In research detailed in the July 26 issue of Science magazine, a team of Rice
University chemists led by fullerene discoverer and Nobel laureate Richard Smalley
describes the first observations of fluorescence in carbon nanotubes. Fluorescence
occurs when a substance absorbs radiation at one wavelength then reradiates the
energy, usually at a different wavelength. The Rice experiments, conducted by
Smalley’s group and the photophysics research team of chemist R. Bruce
Weisman, found that nanotubes absorbed and gave off light in the near-infrared
spectrum, which could prove useful in biomedical and nanoelectronics applications.
In the fluorescence experiments, the researchers observed the effect only in
nanotubes that were untangled and isolated from other tubes. They bombarded clumps
of nanotubes with high-frequency sound waves to separate them, then they encased
each individual tube in a molecule of sodium dodecyl sulfate in order to isolate
it from its neighbors. Fluorescence was observed in both plain and polymer-wrapped
nanotubes.
“Some of the most sophisticated biomedical tests today—such as MRI
exams—cannot be performed in a doctor’s office because the equipment
is too large and too expensive to operate,” says Smalley. “Because
nothing in the human body fluoresces in the near-infrared spectrum, and human
tissue is fairly transparent at that spectrum, one can envision a test apparatus
based on this technology that would be as inexpensive and simple to use as ultrasound.”
Optical biosensors based on nanotubes could be used to seek out specific targets
within the body, such as tumor cells or inflamed tissues. Targeting would be
achieved by wrapping the tubes with a protein that would bind only to specified
cells. Since nanotubes fluoresce with a single wavelength of light, and different
diameter nanotubes give off different wavelengths, it may be possible to tailor
different sizes of tubes to seek different specific targets and thus diagnose
multiple maladies in a single test using a cocktail of nanotubes.

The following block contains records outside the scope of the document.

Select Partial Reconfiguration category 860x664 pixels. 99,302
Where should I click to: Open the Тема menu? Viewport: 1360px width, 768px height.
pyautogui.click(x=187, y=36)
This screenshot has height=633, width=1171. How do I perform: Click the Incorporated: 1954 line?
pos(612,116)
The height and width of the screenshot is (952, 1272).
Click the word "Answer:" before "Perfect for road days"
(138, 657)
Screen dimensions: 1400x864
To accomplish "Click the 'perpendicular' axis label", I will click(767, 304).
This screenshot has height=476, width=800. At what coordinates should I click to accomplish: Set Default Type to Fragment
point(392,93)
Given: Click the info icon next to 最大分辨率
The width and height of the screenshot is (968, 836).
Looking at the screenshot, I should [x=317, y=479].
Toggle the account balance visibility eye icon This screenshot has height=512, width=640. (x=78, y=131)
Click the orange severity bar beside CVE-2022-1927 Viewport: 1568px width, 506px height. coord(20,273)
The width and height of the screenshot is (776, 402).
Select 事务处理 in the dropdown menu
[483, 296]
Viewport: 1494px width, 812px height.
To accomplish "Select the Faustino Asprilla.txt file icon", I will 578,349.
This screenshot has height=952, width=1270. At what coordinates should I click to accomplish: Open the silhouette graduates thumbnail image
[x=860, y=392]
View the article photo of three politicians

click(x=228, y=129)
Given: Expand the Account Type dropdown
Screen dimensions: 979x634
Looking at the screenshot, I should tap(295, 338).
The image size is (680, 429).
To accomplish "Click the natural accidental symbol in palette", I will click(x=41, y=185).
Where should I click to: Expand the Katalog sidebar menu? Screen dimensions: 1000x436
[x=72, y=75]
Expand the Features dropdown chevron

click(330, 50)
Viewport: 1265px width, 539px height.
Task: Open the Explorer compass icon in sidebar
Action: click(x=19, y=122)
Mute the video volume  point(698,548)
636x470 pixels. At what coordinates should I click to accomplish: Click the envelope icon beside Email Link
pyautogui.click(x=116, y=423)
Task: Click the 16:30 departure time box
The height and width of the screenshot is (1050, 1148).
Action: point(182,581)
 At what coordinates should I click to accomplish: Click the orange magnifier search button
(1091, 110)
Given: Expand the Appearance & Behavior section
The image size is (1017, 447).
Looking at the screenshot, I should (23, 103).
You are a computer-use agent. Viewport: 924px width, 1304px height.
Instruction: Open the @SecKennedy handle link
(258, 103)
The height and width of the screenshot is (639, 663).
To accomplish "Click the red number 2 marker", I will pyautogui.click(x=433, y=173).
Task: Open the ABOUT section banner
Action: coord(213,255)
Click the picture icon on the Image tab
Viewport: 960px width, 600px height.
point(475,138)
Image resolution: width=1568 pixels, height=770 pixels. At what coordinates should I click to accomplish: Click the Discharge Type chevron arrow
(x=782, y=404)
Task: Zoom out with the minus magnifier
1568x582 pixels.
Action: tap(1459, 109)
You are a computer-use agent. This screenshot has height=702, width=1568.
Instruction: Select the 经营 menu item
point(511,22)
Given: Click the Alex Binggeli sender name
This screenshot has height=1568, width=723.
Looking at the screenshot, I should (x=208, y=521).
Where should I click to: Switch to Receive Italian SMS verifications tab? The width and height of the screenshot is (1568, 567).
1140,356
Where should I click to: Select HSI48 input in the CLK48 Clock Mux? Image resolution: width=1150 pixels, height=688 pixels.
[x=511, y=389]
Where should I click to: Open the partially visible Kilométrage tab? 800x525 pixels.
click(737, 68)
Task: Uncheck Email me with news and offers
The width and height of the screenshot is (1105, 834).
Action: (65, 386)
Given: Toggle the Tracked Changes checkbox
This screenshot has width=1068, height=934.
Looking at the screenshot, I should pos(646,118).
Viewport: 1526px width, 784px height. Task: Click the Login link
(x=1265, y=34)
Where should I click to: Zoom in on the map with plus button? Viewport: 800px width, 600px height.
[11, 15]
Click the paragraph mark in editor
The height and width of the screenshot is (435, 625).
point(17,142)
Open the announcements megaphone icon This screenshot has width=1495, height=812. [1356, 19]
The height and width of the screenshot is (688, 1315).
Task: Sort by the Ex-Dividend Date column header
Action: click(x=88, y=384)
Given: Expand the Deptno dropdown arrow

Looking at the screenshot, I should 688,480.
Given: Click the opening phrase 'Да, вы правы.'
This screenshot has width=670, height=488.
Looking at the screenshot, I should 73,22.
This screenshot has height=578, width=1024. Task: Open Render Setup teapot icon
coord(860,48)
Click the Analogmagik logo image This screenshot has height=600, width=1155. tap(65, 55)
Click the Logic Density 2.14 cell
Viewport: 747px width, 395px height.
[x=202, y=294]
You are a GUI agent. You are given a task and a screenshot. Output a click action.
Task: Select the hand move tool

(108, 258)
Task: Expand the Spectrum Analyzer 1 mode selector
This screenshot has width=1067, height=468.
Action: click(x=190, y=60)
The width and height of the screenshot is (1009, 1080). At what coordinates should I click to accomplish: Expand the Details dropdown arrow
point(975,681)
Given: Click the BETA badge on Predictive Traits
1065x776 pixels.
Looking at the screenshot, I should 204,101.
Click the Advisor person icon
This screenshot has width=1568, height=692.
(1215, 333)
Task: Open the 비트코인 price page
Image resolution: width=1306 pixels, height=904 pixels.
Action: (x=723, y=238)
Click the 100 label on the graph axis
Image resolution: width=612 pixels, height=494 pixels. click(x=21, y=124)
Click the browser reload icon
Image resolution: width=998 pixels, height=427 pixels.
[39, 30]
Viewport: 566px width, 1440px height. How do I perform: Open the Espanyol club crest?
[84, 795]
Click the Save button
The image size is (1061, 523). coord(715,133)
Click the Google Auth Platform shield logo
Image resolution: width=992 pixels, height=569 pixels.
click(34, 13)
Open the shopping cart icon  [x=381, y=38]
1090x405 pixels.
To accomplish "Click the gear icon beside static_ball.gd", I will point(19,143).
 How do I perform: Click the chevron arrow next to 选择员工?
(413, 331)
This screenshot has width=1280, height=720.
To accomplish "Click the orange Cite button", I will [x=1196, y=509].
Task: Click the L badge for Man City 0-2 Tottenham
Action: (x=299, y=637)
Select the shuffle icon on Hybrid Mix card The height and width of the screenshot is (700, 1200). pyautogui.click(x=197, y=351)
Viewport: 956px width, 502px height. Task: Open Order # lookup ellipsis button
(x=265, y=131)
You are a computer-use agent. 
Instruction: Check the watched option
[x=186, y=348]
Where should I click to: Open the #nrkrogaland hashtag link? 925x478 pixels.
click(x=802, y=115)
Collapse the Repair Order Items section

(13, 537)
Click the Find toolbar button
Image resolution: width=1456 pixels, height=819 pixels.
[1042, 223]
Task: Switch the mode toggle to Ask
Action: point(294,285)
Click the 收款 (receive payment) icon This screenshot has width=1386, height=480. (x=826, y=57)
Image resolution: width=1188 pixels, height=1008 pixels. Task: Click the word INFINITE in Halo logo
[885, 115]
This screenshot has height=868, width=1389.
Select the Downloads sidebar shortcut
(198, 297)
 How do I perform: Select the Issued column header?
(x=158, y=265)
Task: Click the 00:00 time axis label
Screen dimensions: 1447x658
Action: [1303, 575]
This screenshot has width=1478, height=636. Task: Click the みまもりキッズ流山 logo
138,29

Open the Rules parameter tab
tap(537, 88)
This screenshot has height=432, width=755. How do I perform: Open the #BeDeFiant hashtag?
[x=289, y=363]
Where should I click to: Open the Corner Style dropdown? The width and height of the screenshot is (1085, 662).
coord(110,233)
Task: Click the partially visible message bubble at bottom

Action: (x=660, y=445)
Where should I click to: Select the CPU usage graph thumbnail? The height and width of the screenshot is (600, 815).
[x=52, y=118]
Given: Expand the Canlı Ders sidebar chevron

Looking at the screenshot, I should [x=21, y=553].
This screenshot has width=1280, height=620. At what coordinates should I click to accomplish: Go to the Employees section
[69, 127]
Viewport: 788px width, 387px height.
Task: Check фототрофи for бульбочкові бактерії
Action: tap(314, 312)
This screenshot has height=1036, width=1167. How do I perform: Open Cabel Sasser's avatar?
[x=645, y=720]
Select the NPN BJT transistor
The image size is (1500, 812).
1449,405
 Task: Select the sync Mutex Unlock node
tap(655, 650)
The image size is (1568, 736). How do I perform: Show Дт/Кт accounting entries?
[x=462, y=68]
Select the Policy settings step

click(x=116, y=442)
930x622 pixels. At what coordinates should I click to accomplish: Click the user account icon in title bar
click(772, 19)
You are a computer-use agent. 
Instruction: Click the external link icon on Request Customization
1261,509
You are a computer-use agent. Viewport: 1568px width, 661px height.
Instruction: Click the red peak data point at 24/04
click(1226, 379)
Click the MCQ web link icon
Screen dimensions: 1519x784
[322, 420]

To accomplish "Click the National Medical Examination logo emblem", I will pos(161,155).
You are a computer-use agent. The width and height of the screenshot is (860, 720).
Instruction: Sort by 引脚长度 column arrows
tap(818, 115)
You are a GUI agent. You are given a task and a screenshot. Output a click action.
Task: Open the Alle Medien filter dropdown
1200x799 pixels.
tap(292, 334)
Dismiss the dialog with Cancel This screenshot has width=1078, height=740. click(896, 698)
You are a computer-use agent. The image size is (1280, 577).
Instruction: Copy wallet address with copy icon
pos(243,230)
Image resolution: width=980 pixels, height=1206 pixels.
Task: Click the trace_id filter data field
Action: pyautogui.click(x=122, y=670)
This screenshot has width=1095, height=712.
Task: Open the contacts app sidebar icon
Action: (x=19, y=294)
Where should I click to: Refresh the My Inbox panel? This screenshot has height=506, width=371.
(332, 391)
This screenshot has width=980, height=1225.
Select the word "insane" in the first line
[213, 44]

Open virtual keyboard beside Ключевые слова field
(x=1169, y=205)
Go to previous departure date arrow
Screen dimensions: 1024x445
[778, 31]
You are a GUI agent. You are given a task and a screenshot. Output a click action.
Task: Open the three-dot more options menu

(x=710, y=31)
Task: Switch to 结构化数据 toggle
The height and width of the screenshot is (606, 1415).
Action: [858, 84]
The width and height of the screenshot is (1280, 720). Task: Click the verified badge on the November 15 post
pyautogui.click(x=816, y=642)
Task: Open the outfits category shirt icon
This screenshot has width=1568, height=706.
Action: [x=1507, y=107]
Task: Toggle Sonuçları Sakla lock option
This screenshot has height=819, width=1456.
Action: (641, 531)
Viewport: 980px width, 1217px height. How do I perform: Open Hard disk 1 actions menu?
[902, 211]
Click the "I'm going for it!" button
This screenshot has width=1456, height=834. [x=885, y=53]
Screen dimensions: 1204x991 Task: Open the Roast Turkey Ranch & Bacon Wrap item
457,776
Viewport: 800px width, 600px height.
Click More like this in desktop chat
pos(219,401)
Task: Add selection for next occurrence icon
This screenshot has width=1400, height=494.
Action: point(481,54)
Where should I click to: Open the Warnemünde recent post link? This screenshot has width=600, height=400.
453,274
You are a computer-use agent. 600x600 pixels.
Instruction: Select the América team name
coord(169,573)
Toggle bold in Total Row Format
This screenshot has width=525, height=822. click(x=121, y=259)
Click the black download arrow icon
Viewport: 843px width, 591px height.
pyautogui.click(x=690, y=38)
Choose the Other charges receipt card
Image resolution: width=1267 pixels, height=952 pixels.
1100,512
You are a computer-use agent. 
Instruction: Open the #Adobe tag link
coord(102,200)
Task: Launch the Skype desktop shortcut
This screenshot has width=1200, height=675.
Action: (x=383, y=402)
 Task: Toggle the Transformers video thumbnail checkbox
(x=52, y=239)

The fluorescence research also could find application in the field of nanoelectronics
because it confirms that nanotubes are direct band-gap semiconductors, which
means they emit light in a way that could be useful for engineers in the fiber
optics industry.
Like all fullerenes, carbon nanotubes are extraordinarily stable and almost impervious
to radiation and chemical destruction. They are small enough to migrate through
the walls of cells, they conduct electricity as easily as copper and heat as
easily as diamond, and they are 100 times stronger than steel at one-sixth the
weight.
Much of Smalley’s current research involves bridging the gap between “wet” nanotechnology—the
molecular, biochemical machinery of life—and “dry,” insoluble
nanomaterials like fullerenes. Toward that end, Smalley’s lab has churned
out dozens of varieties of soluble fullerenes by wrapping nanotubes in various
polymers, including proteins, starches, and DNA.
The Rice research teams included Michael O’Connell, Sergei Bachilo, Chad
Huffman, Valerie Moore, Michael Strano, Erik Haroz, Kristy Rialon, Peter Boul,
William Noon, Carter Kittrell, Jianpeng Ma, and Robert H. Hauge. The research
was funded by the National Science Foundation and the Robert A. Welch Foundation.